### [Provided data]
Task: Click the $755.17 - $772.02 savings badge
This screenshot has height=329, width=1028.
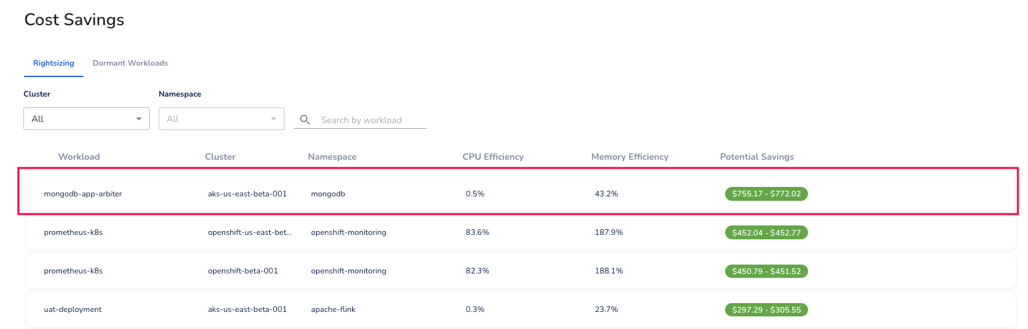Action: (766, 194)
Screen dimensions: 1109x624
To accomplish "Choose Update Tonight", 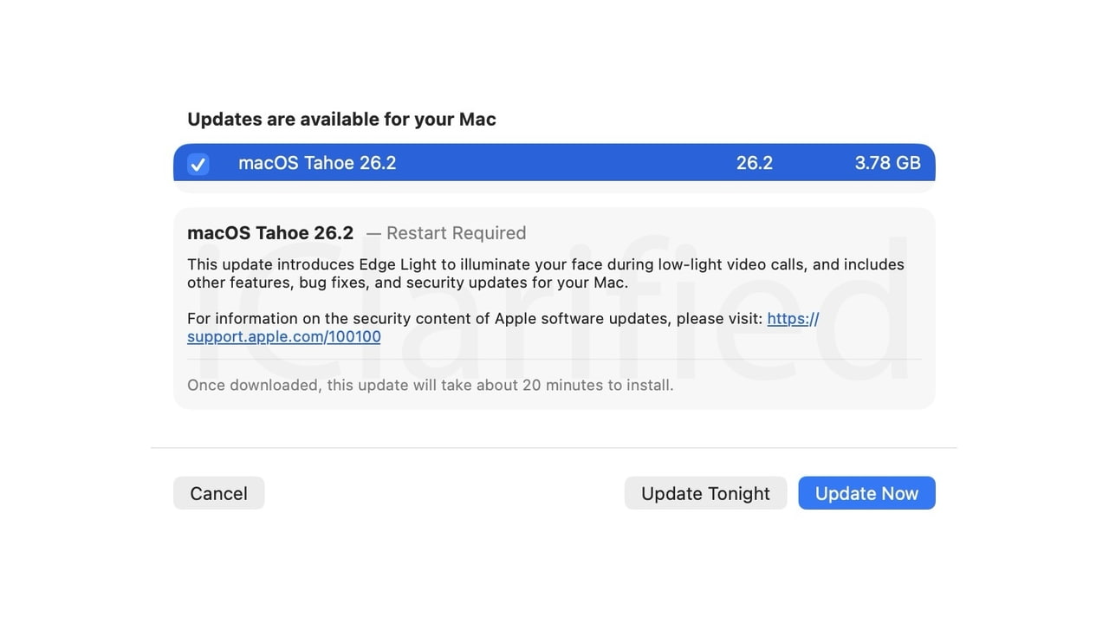I will click(x=705, y=493).
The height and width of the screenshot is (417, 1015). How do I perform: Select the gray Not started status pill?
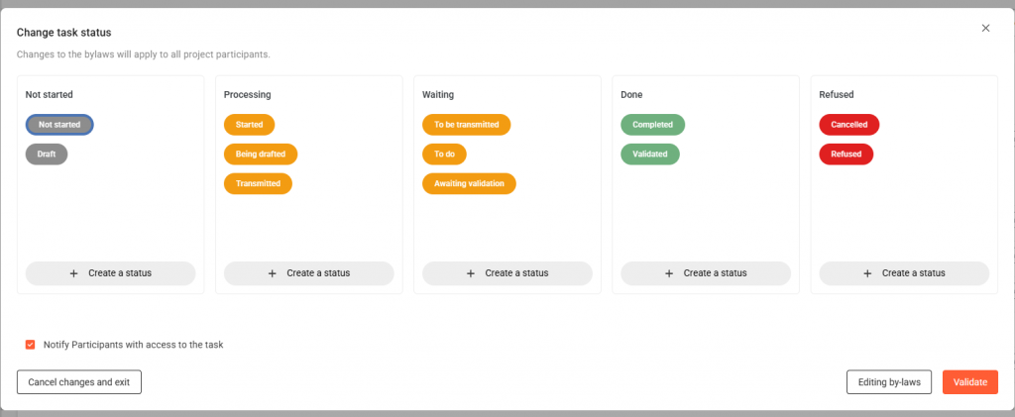(59, 125)
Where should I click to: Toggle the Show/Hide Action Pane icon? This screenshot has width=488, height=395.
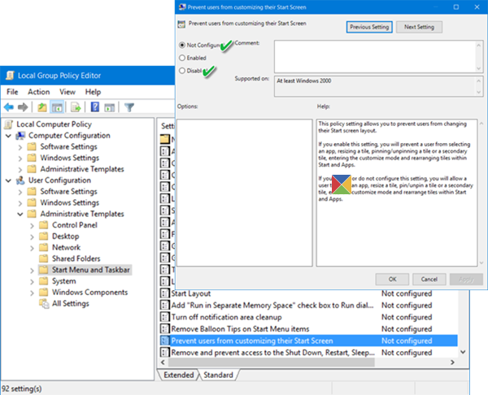point(110,107)
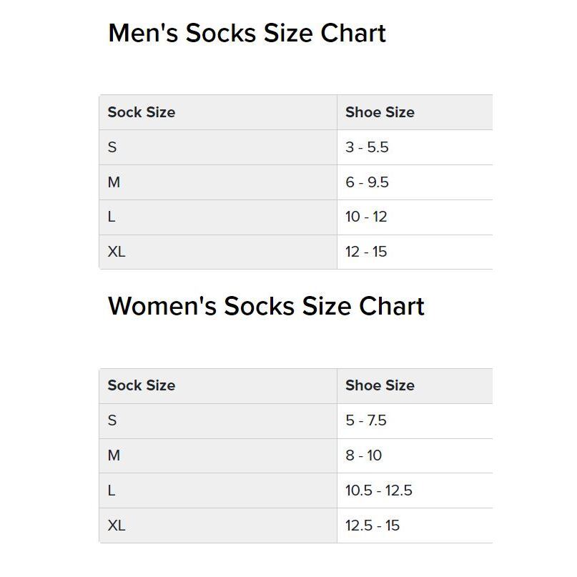Select Shoe Size header in men's table

[380, 112]
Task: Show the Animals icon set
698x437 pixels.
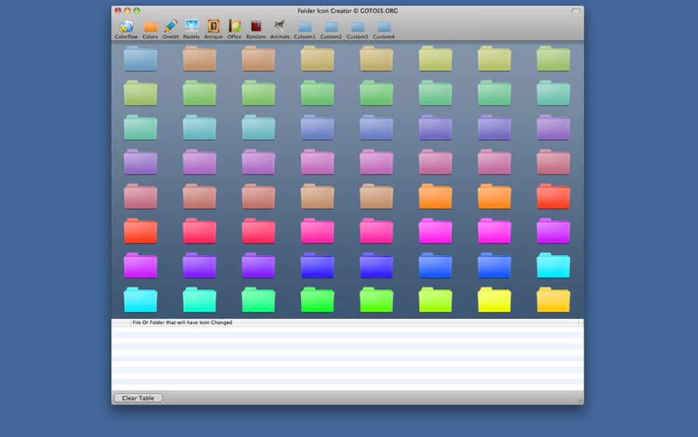Action: 279,28
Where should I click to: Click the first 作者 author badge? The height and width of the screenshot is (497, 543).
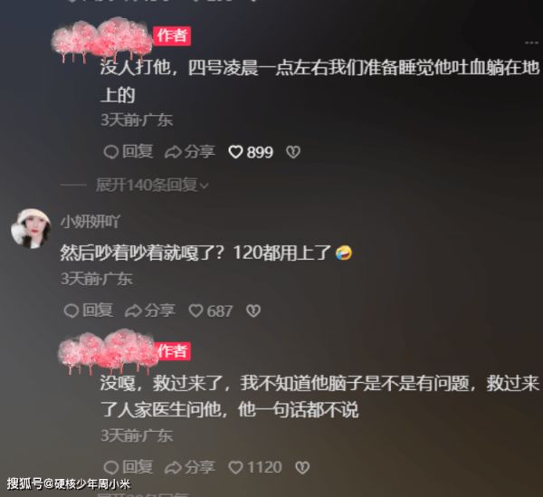click(x=172, y=35)
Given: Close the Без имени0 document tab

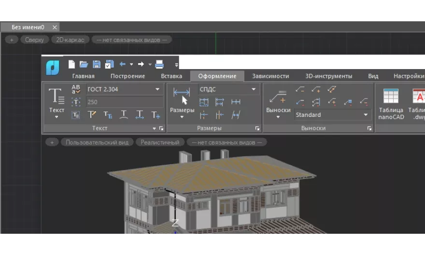Looking at the screenshot, I should tap(55, 28).
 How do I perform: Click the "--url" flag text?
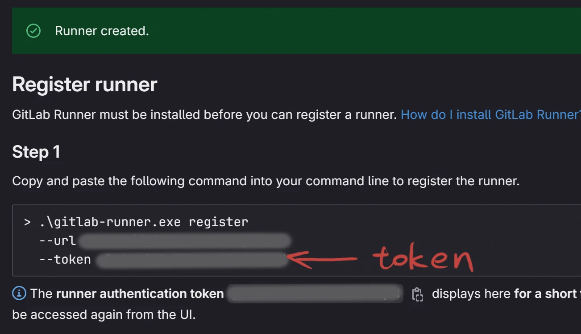point(58,241)
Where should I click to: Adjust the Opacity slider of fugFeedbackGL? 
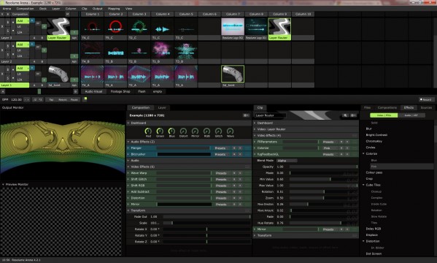[x=324, y=167]
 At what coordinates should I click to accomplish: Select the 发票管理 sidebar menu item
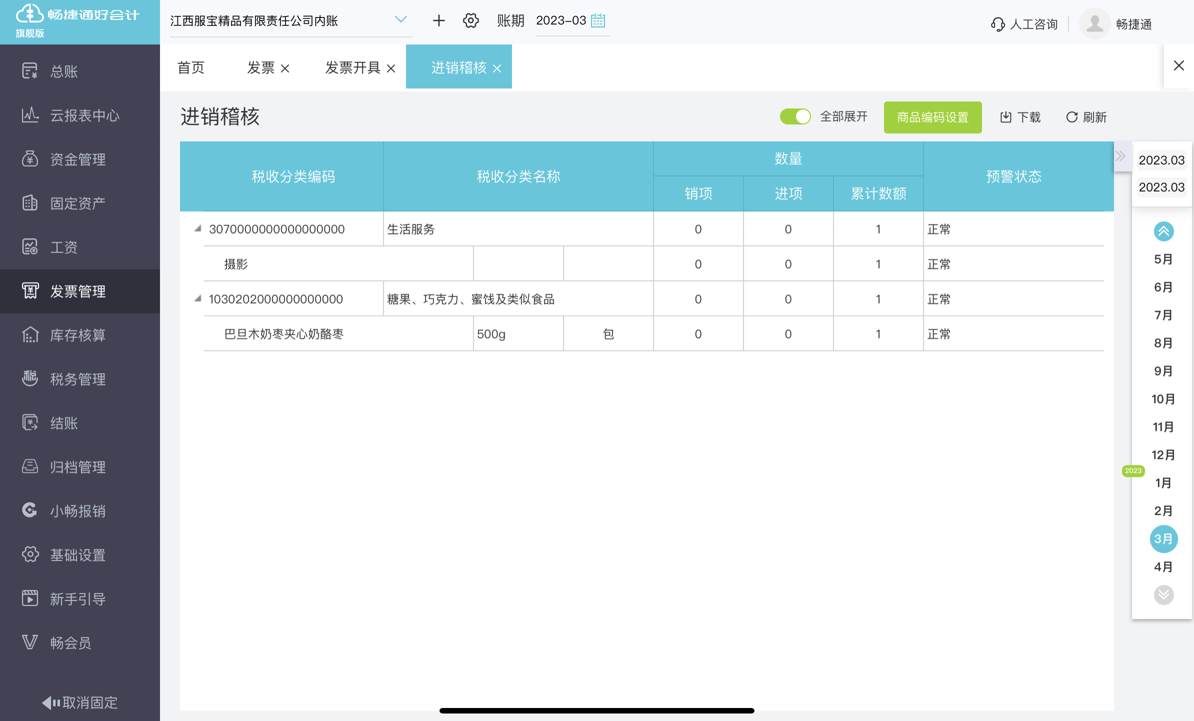coord(79,292)
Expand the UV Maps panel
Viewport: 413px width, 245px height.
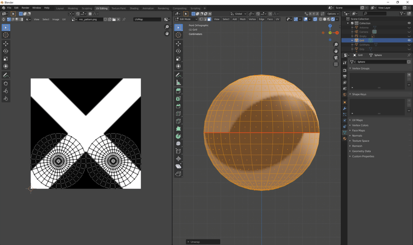click(357, 120)
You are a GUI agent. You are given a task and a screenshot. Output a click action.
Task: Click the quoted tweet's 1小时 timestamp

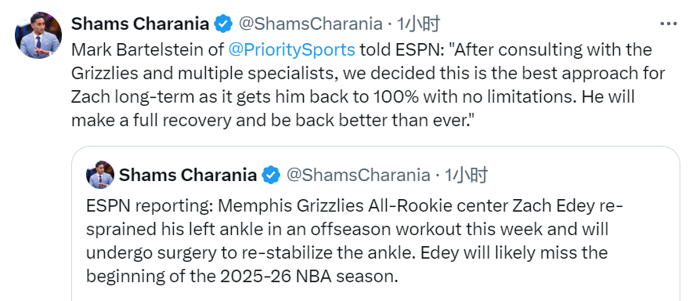466,175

### [Problem statement]
Transcribe exactly, and without any pictures, each line from the one that holds "Task: Show the Animals icon set" through the final line of the material above.

### [Response to the task]
Task: Show the Animals icon set
698x437 pixels.
Action: 279,28
Where should I click to: Click the first 作者 author badge? The height and width of the screenshot is (497, 543).
click(x=172, y=35)
Given: Close the Без имени0 document tab

Looking at the screenshot, I should tap(55, 28).
 How do I perform: Click the "--url" flag text?
point(58,241)
Where should I click to: Adjust the Opacity slider of fugFeedbackGL? 
[x=324, y=167]
 At what coordinates should I click to accomplish: Select the 发票管理 sidebar menu item
coord(79,292)
Expand the UV Maps panel
Viewport: 413px width, 245px height.
click(357, 120)
You are a GUI agent. You are given a task and a screenshot. Output a click action.
Task: Click the quoted tweet's 1小时 timestamp

466,175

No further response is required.